Question

For the following problems, factor the binomials.$$x^{8}-y^{2}$$

Answer

**step1 Identify the pattern as a difference of squares**

The given expression is in the form of a difference of two squares, which can be factored using the formula $$a^2 - b^2 = (a-b)(a+b)$$. We need to identify 'a' and 'b' from the given terms.

$$x^8 - y^2$$

**step2 Determine the square roots of each term**

We take the square root of each term to find 'a' and 'b'. For the first term, $$x^8$$, its square root is $$x^4$$. For the second term, $$y^2$$, its square root is $$y$$.

$$a = \sqrt{x^8} = x^4$$

$$b = \sqrt{y^2} = y$$

**step3 Apply the difference of squares formula**

Now, substitute the values of 'a' and 'b' into the difference of squares formula: $$(a-b)(a+b)$$

$$(x^4 - y)(x^4 + y)$$

Alternative answer

Answer: $(x^4 - y)(x^4 + y) $ Explain
This is a question about factoring the difference of two squares . The solving step is:

Hey!
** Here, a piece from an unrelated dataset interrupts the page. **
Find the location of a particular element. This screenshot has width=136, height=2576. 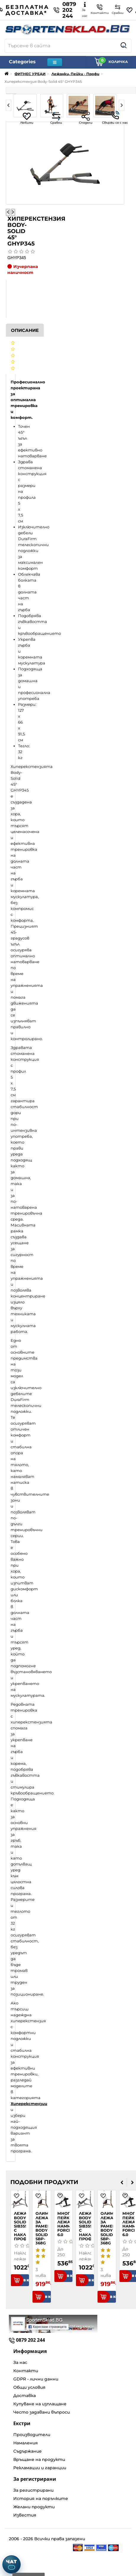

Доставка is located at coordinates (24, 2395).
This problem looks like a special kind of factoring called "difference of squares."
It's like when you have one perfect square number and you subtract another perfect square number. The rule for this is super cool: if you have something like $A^2 - B^2$, you can always factor it into $(A - B)(A + B)$.
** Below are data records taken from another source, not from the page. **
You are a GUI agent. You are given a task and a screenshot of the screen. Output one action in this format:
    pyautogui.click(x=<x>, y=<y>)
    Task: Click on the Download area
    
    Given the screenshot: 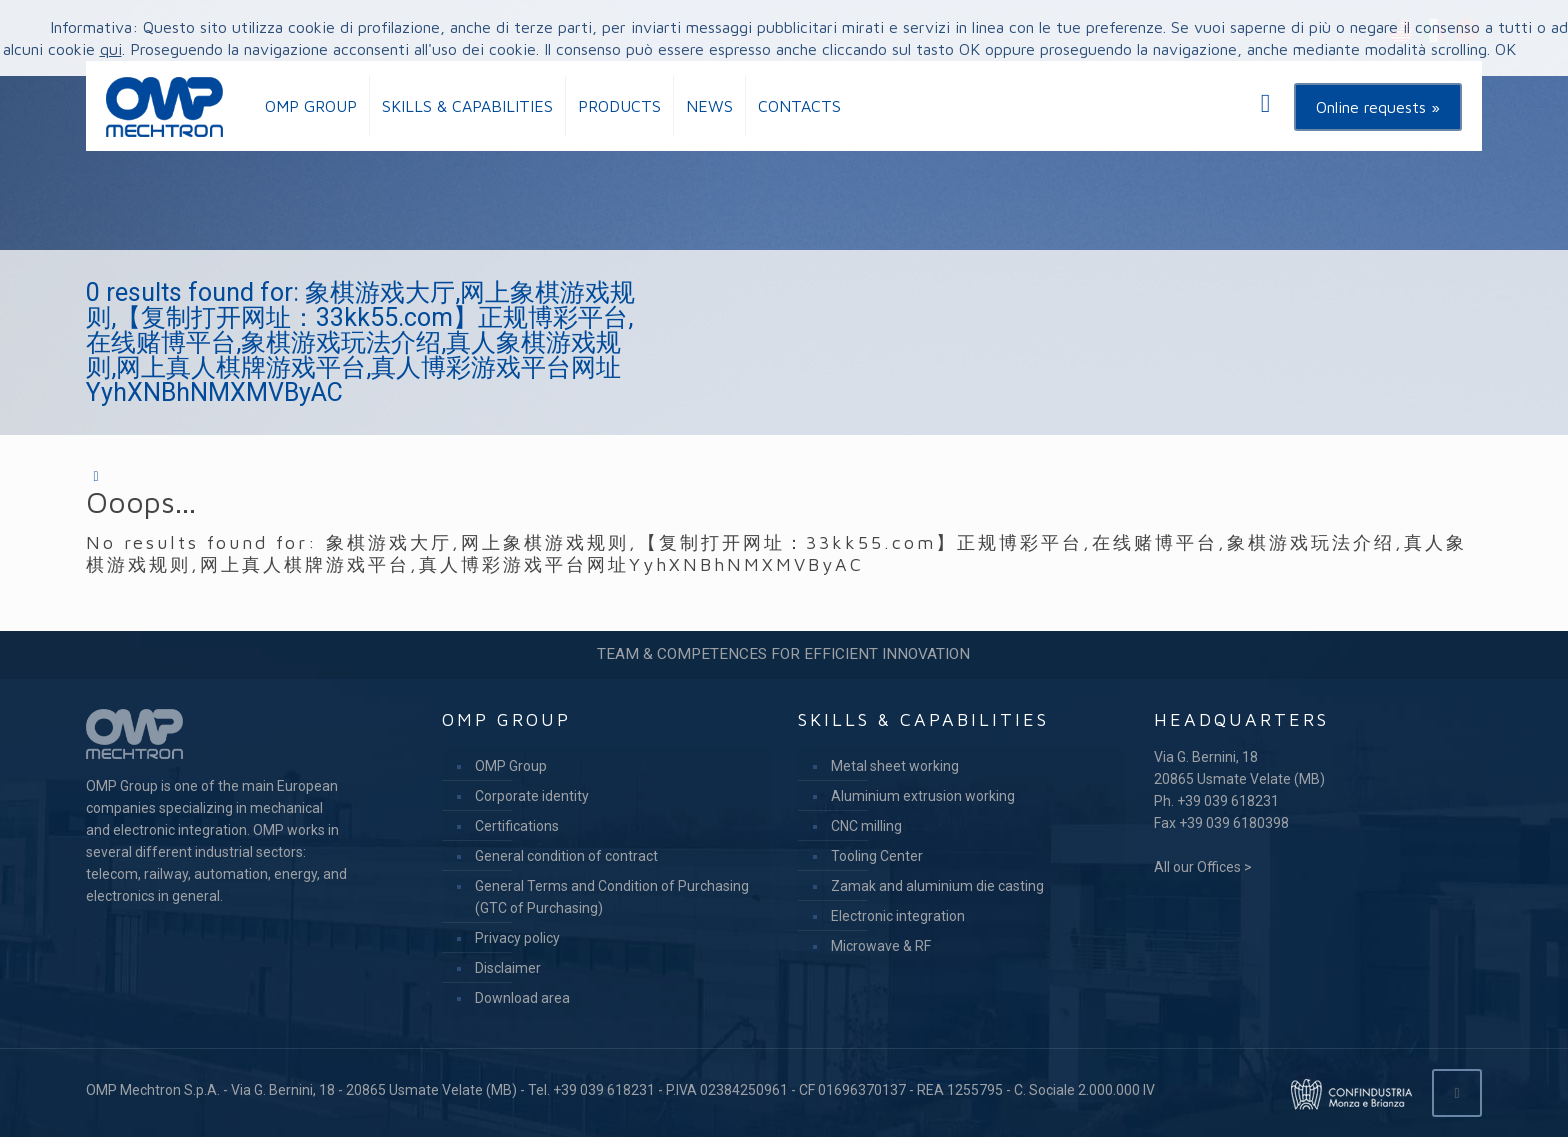 What is the action you would take?
    pyautogui.click(x=522, y=998)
1. First, let's look at $x^8$. Can we write $x^8$ as something squared? Yep! $x^8$ is the same as $(x^4)^2$ because when you raise a power to another power, you multiply the exponents ($4 \times 2 = 8$). So, our $A$ in this problem is $x^4$.
2. Next, let's look at $y^2$. Can we write $y^2$ as something squared? Absolutely! $y^2$ is just $(y)^2$. So, our $B$ in this problem is $y$.
3. Now we have $(x^4)^2 - (y)^2$. Using our rule $(A - B)(A + B)$, we can just plug in what we found for $A$ and $B$.
So, it becomes $(x^4 - y)(x^4 + y)$. And that's it!

Alternative answer

Answer:
$$(x^4 - y)(x^4 + y)$$

Explain
This is a question about factoring the "difference of squares." . The solving step is:

First, I look at the problem: $x^8 - y^2$.
I remember a cool trick called "difference of squares." It says that if you have something squared minus something else squared (like $A^2 - B^2$), you can always factor it into $(A - B)(A + B)$.
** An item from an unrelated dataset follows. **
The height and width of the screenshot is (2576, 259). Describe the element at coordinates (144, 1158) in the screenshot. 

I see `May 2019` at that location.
Now, let's see if our problem fits this pattern:
1. Is $y^2$ a square? Yes, it's $y$ multiplied by itself, so $B = y$.
2. Is $x^8$ a square? Hmm, $x^8$ means $x$ multiplied by itself 8 times. Can I split it into two identical groups? Yes! $x^8 = (x^4) \cdot (x^4)$. So, $x^8$ is $(x^4)^2$, which means $A = x^4$.

Since we have $A^2 - B^2$ where $A = x^4$ and $B = y$, we can use our trick!
We just plug $x^4$ in for $A$ and $y$ in for $B$ into $(A - B)(A + B)$.
So, it becomes $(x^4 - y)(x^4 + y)$.